Bangalore, Oct 6, DHNS:
Mathoor, who was 82, is survived by his daughter Janaki. According to Bharatiya Vidya Bhavan, which Mathoor served for a large part of his life, the spiritual scholar developed breathing problems in the middle of the night, following which he was rushed to a private hospital in Vasanthnagar at 2.30 am by his driver.
Mathoor, who was kept in the ICU, was declared dead by the doctors at 5.30 am. The government has declared a State mourning for Mathoor. His body will be handed over to his family. His body was taken to his ancestral village Mathoor on Thursday night. His nephew and Sanskrit scholar, Prof M N Chandrashekhar, will perform the last rites at Mathoor in Shimoga on the banks of River Tunga.
Following the news of his death, people from all walks of life, including scholars, intellectuals, politicians and students made a beeline for BVB, where the body was kept for people to pay their last respects.
Chief Minister D V Sadananda Gowda, who was in Mysore for the Dasara celebrations, former prime minister Deve Gowda, JD(S) spokesperson Y S V Datta, former union minister M V Rajashekharan and Minister Suresh Kumar have condoled the scholar’s death.
Works and honours
The eighth child of Ramakrishnaiah and Nanjamma, Mathoor was born on August 8, 1929. He has been presented the Padmashri and Rajyotsava awards. Mathoor acted as a key propagator of peace and harmony and was a votary of preserving India’s culture and heritage. He authored around 40 books including translations, delivered hundreds of discourses all over the world and contributed largely to the growth of BVB.
He joined BVB as a registrar in 1969. He was subsequently sent to London in 1972 to start the London centre of the Bhavan. He worked there for 23 years, and on his return he focused on setting up centres in Mysore, Basavanagudi in Bangalore, Madikeri, Bagalkot, Hassan, Bellary and Hubli.
Zest for life
Mathoor, a Gandhian, before starting off at BVB, worked as a bus conductor, a ticket inspector and as a reporter and sub-editor in Kannada daily ‘Samyukta Karnataka’. BVB director H N Suresh said his death had come as a rude shock to the entire staff of BVB.

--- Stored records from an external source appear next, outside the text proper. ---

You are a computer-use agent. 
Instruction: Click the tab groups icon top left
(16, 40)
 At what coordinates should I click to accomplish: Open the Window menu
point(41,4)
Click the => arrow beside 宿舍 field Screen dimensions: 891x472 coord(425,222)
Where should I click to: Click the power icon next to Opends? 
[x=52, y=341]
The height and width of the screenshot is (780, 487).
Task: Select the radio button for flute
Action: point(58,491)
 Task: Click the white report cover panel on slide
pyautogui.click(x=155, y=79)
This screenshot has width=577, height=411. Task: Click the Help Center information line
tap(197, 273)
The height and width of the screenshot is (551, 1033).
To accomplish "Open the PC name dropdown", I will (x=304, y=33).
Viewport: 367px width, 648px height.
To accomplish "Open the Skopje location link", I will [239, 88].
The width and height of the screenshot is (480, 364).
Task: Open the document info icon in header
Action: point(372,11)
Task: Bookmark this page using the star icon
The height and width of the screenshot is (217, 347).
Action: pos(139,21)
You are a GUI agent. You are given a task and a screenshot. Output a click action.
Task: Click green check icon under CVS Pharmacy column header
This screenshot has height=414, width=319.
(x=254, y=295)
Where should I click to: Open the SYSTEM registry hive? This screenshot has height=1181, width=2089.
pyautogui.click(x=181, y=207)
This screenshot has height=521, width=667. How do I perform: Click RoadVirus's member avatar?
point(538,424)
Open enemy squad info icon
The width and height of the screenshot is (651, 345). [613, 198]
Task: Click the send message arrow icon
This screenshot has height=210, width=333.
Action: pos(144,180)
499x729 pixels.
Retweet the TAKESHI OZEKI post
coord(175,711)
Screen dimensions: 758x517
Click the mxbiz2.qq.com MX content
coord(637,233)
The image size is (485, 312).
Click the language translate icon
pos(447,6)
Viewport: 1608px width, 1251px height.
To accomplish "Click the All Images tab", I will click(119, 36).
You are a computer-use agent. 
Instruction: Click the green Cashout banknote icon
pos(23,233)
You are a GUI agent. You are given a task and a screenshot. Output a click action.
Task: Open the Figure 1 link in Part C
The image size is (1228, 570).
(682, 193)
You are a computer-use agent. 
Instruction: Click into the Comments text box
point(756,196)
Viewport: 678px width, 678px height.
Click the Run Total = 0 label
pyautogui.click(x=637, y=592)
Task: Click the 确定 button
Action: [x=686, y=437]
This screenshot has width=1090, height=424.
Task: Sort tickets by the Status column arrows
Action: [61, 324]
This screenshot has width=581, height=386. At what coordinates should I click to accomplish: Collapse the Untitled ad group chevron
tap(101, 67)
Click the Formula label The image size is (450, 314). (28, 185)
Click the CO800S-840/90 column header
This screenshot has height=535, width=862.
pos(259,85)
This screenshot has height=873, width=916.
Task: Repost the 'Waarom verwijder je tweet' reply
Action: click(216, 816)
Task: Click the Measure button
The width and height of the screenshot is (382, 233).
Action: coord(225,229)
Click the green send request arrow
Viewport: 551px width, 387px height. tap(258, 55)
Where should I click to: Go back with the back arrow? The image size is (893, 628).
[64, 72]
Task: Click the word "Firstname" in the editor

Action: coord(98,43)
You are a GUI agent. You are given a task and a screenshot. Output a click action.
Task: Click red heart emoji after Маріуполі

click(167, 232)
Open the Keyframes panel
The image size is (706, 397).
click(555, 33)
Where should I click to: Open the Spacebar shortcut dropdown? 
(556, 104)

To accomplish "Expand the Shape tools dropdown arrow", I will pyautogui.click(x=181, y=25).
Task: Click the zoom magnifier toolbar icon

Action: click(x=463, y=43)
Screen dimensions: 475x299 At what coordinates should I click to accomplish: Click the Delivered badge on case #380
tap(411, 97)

“His relationship with BVB was well-known. In fact, if people spoke of BVB, they would automatically relate it to Mathoor. He had been suffering from lung congestion for a week now and he was on antibiotics. We, however, didn’t anticipate that he would leave us all so suddenly,” Suresh said.
Mathoor’s last public appearance was at the Gandhi Smaraka Bhavan on October 2, where he launched his latest book on Gandhi’s life ‘Mohana Taranga’. “He was seen enthusiastically calling out to people to buy his books that day. Age never pulled him down. He was always smiling and energetic. He was a great inspiration for the youth,” said Suresh.
Suresh, who has worked with Mathoor closely for over 20 years, also recalled how Mathoor won everybody over with his smile. “Despite many problems, Mathoor managed it all with a smile. In fact, there’s an old joke among those knowing him in London. They would say that if Mathoor smiles hold your purse tight. He could win anybody over with his smile, and get them to make a donation. He will be greatly missed,” added Suresh.